Gaijin: American Prisoner of War

Gaijin: American Prisoner of War
Author :
Publisher : Little, Brown Books for Young Readers
Total Pages : 144
Release :
ISBN-10 : 9781484712139
ISBN-13 : 1484712137
Rating : 4/5 (39 Downloads)

Book Synopsis Gaijin: American Prisoner of War by : Matt Faulkner

Download or read book Gaijin: American Prisoner of War written by Matt Faulkner and published by Little, Brown Books for Young Readers. This book was released on 2014-04-15 with total page 144 pages. Available in PDF, EPUB and Kindle. Book excerpt: With a white mother and a Japanese father, Koji Miyamoto quickly realizes that his home in San Francisco is no longer a welcoming one after Pearl Harbor is attacked.

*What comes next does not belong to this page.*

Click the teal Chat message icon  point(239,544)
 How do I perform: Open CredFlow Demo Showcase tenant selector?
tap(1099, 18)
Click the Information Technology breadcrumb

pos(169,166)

And once he's sent to an internment camp, he learns that being half white at the camp is just as difficult as being half Japanese on the streets of an American city during WWII. Koji's story, based on true events, is brought to life by Matt Faulkner's cinematic illustrations that reveal Koji struggling to find his place in a tumultuous world-one where he is a prisoner of war in his own country.

Art from Start to Finish

Art from Start to Finish
Author :
Publisher : University of Chicago Press
Total Pages : 253
Release :
ISBN-10 : 9780226040851
ISBN-13 : 0226040852
Rating : 4/5 (51 Downloads)

Book Synopsis Art from Start to Finish by : Howard S. Becker

Download or read book Art from Start to Finish written by Howard S. Becker and published by University of Chicago Press. This book was released on 2006-06-15 with total page 253 pages. Available in PDF, EPUB and Kindle. Book excerpt: This text gathers together group of contributors from the worlds of sociology, musicology, literature, and communications to discuss how artists from jazz musicians to painters work: how they coordinate their efforts, how they think, how they start, and, of course, how they finish their productions.